Na fábrica, eram produzidos os modelos F-4000, F-350 e a Linha Cargo, além do Ford Fiesta. Com o fim da produção do automóvel de passeio em junho, 750 trabalhadores foram demitidos. A planta, assumida pela montadora em 1967, produziu carros icônicos da companhia, como o Corcel, Maverick, Del Rey, Belina, Escort XR-3, Ka, Fiesta, entre outros.
Em 19 de fevereiro, a Ford anunciou o fechamento da planta de São Bernardo do Campo. Na ocasião, a montadora explicou que vai encerrar sua atuação no segmento de caminhões na América do Sul e deixar de comercializar os modelos Cargo, F-4000, F-350 e Fiesta, produzidos apenas no ABC paulista. O motivo, segundo a companhia, é a “ampla reestruturação de seu negócio global”.

Desde que anunciou o fechamento da planta, a empresa passou a negociar com trabalhadores planos de demissão e o governo do Estado de São Paulo e a prefeitura de São Bernardo do Campo tentaram encontrar interessados em comprar a fábrica. Apesar de negociações avançadas com a Caoa, ainda não houve acordo e a planta encerrará as atividades.
Após as máquinas serem desligadas, no fim da tarde desta quarta-feira, cerca de 1.000 pessoas que atuam na parte administrativa e operacional continuam empregadas ao menos até março do ano que vem. Depois disso, alguns serão desligados e outros alocados em São Paulo.
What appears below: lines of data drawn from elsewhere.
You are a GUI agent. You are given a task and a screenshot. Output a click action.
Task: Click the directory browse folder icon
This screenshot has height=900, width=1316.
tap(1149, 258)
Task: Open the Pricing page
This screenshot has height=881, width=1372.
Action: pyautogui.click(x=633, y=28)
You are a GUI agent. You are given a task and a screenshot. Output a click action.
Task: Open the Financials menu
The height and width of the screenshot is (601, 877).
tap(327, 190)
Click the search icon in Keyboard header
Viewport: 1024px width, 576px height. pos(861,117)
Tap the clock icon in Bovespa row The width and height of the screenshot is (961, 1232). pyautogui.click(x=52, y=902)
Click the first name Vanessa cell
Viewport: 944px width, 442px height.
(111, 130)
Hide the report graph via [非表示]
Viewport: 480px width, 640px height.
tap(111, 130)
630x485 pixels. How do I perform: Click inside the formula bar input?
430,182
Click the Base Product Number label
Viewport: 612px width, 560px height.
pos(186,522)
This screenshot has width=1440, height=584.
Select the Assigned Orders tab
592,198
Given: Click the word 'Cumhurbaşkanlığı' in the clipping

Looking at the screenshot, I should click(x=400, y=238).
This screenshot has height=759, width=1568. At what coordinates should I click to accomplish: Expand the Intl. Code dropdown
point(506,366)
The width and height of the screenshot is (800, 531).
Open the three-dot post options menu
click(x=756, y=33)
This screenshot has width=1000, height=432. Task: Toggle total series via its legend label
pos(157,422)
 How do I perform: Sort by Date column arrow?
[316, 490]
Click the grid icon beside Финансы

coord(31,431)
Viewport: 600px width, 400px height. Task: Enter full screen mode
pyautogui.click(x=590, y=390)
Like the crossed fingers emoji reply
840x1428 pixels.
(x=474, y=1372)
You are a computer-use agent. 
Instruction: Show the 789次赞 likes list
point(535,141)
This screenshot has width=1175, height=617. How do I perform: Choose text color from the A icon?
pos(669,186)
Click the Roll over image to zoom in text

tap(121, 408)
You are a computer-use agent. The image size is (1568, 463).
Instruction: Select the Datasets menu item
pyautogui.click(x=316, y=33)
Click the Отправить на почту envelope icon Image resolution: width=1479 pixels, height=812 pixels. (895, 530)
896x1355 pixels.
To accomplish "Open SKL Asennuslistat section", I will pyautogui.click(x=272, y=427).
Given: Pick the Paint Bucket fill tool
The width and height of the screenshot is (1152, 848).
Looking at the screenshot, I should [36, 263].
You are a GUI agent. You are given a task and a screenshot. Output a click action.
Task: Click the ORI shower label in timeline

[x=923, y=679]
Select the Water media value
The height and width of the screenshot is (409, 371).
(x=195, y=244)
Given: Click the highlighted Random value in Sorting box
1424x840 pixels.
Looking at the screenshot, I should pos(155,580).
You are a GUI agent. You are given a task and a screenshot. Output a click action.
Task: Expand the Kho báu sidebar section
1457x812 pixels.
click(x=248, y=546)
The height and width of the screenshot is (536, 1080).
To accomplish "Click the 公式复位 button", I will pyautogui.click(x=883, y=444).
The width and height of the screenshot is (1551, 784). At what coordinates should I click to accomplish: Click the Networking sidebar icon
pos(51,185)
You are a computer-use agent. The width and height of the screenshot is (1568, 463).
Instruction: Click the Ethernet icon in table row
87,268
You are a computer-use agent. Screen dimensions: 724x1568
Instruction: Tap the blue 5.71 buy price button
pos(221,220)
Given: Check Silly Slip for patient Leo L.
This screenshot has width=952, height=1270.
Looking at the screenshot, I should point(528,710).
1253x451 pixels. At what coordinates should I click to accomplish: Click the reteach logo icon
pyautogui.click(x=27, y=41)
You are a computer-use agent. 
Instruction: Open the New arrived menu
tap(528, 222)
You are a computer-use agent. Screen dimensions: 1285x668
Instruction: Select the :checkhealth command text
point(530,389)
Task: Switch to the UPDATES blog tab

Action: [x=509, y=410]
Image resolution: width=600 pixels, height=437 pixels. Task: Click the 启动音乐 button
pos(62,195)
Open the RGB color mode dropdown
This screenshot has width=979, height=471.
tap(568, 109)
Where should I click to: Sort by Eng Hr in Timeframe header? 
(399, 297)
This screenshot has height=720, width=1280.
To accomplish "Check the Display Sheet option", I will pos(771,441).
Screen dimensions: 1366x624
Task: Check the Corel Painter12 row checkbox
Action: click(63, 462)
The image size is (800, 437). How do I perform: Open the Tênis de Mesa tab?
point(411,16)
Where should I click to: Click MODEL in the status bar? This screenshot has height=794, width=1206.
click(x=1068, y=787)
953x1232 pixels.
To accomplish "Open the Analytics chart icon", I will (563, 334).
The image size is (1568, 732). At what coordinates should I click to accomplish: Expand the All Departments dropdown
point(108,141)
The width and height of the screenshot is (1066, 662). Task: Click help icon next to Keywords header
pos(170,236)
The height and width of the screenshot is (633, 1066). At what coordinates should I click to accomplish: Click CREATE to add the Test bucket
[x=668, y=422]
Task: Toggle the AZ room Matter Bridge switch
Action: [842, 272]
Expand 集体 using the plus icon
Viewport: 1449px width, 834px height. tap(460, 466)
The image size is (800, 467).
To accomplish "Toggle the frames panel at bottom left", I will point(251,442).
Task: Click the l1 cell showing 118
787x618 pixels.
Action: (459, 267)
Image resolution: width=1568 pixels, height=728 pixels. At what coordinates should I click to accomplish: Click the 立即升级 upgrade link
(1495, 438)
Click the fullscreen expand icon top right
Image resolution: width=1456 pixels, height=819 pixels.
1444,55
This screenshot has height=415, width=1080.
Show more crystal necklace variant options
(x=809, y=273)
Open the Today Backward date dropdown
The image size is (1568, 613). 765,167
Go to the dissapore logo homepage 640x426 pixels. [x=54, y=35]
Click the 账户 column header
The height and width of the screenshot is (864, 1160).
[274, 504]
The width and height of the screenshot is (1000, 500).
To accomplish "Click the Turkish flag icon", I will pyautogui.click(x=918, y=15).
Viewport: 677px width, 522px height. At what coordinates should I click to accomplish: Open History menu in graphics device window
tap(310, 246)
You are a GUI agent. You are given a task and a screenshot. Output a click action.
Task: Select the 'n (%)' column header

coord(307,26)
Os planos de desligamento envolvem a rescisão e um bônus de 1,5 a 2 salários por ano trabalhado na empresa. Acreditando em um acerto com a Caoa, o sindicato chegou até a negociar uma tabela salarial com vencimentos equivalentes a 80% do que a Ford paga hoje.  Procuradas, nem Ford e nem Caoa se posicionaram até a publicação desta reportagem.